Seattle Mayor Katie Wilson hosted a community briefing on Wednesday to update residents on her plan to rapidly expand shelter and emergency housing across the city, announcing a new shelter site in Interbay and outlining progress toward her goal of opening 1,000 new units this year.
Wilson addressed members of the Shelter Expansion Community Action Team alongside a panel of neighbourhood representatives and service providers, taking questions from the public. She opened her remarks with a direct statement on the city’s approach to encampments. “We have to aspire to something higher than pushing an encampment around the corner so it’s a problem for a different block,” she said.
The mayor announced that a site on Armory Way in Interbay will become the city’s latest shelter location. Pallet Shelter has been selected to construct a micro-modular shelter facility that will serve more than 75 people with behavioural health needs, with wraparound services provided on site. Wilson also said her team has successfully shortened the typical timeline for constructing housing projects from nine to twelve months down to three to five, citing an RV safe lot in West Seattle with 72 spots and 20 tiny homes, as well as a 14-unit project in Brighton, as examples of fast-tracked developments. The city is also in active discussions with several property owners about master leasing buildings for emergency housing and additional micro-modular sites, with further announcements expected soon.

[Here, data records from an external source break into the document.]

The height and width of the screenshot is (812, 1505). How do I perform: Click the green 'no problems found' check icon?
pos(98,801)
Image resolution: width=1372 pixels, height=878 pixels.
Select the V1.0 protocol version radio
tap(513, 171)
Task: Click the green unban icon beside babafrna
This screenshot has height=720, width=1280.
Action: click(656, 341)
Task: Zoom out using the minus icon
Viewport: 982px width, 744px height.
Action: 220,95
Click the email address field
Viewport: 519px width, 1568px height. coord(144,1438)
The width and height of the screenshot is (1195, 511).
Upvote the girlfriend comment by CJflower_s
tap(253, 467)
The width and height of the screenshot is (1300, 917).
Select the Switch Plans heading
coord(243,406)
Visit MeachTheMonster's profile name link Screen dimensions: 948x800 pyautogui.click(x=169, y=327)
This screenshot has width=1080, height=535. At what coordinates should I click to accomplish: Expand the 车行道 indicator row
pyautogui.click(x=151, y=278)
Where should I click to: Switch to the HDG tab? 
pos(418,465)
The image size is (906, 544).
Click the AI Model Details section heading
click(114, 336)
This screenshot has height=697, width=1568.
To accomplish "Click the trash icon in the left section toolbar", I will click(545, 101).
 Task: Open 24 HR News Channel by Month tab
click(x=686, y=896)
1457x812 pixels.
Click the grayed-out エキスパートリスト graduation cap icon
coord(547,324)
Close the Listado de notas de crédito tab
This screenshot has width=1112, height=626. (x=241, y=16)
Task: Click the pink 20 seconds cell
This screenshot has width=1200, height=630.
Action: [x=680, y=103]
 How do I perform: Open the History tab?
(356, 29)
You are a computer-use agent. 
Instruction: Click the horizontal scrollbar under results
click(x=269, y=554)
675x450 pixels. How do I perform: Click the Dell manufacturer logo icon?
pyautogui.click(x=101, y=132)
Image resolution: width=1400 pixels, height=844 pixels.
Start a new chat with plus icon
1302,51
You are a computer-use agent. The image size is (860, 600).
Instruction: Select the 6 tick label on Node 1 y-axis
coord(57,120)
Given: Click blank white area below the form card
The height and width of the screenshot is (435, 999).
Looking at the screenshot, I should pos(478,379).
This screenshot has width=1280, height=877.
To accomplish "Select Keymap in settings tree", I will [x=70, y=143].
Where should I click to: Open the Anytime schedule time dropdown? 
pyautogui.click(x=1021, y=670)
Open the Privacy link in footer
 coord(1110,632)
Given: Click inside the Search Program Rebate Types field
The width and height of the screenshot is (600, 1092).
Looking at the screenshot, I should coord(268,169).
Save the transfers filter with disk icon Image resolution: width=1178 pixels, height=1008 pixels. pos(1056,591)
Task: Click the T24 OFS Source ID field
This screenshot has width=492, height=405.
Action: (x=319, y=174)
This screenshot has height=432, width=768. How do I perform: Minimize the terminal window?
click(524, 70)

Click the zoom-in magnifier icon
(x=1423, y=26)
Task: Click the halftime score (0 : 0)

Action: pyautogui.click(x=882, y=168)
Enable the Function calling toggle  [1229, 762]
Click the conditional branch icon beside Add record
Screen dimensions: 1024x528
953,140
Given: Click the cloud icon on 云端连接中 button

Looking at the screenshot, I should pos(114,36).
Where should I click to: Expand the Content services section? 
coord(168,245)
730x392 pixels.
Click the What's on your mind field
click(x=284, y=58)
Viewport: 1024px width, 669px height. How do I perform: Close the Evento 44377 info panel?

When asked about plans for shelter space after the FIFA World Cup concludes this summer, Wilson acknowledged the challenge, noting that federal funding guidelines for 2027 are creating uncertainty around permanent supportive housing. “We’re going to be doing everything that we can to expand the housing that is available coming out of the shelter system to make sure that people aren’t stuck in shelter forever,” she said. On the question of why the city is building new units when an estimated 10% of affordable housing in Seattle sits vacant, Wilson said the current market has narrowed the price gap between regular studio apartments and affordable units, and that affordable housing properties often lack the wraparound services needed by the people who require them most. She said the city may explore buying down rent in existing vacant units to make them accessible to lower-income residents.

Community voices at the briefing offered a mixed assessment. Keith Hughes, president of the Westside Neighbors Network and operator of a warming and cooling shelter in West Seattle for nine years, said Wilson is the first mayor he has seen address homelessness “in a realistic manner.” But Hughes argued the focus on new construction overlooks faster and cheaper solutions. “I just believe that it’s a whole lot faster and a whole lot less expensive to take what exists and improve it than to start with bare ground,” he said. Hughes said four small shelters south of West Seattle have closed in the past year due to lack of funding, leaving his own facility overwhelmed. “I’m feeding 100 to 110 people every single morning, seven days a week,” he said, adding that more funding for existing operations would produce quicker results and reduce the visible encampments that generate neighbourhood complaints.
Concerns about oversight and accountability at existing facilities also surfaced. Andrea Suarez, founder of homeless outreach group We Heart Seattle, raised questions about drug use at tiny home villages. “Low barrier means that drugs are allowed, use them inside your house or maybe use them inside a smoking shack,” Suarez said. “There’s not enough incentive for people to reach self-sufficiency and get off of drugs.” At Tuesday’s City Council meeting, Councilmember Dan Strauss pressed the mayor’s team to enforce encampment laws once new tiny homes open. “If somebody is housed, then they cannot pitch a tent in public spaces,” Strauss said.
The King County Regional Homelessness Authority has found that good neighbour agreements, which are required of all shelter facilities and outline how they will manage community impacts, are not consistently being enforced. A review of the Bailey Boushay House shelter in Madison Valley found its agreement to be vague and largely unfollowed. Nearby business owner Annie Mauad said the situation around the facility has become untenable. “They come around, they litter, open drugs, they do drugs all over, even in their parking lot and there’s no accountability,” Mauad said. “Opening more shelters is totally what’s needed, but the approach of what they’re doing is not working.”
Wilson has framed the shelter expansion as an urgent response to a crisis that has long gone unaddressed. “For many years, and through multiple mayoral administrations, we have not treated this crisis with the urgency it demands,” she said when announcing the plan last month. “Our rates of unsheltered homelessness are off the charts, even in comparison with our peer cities.”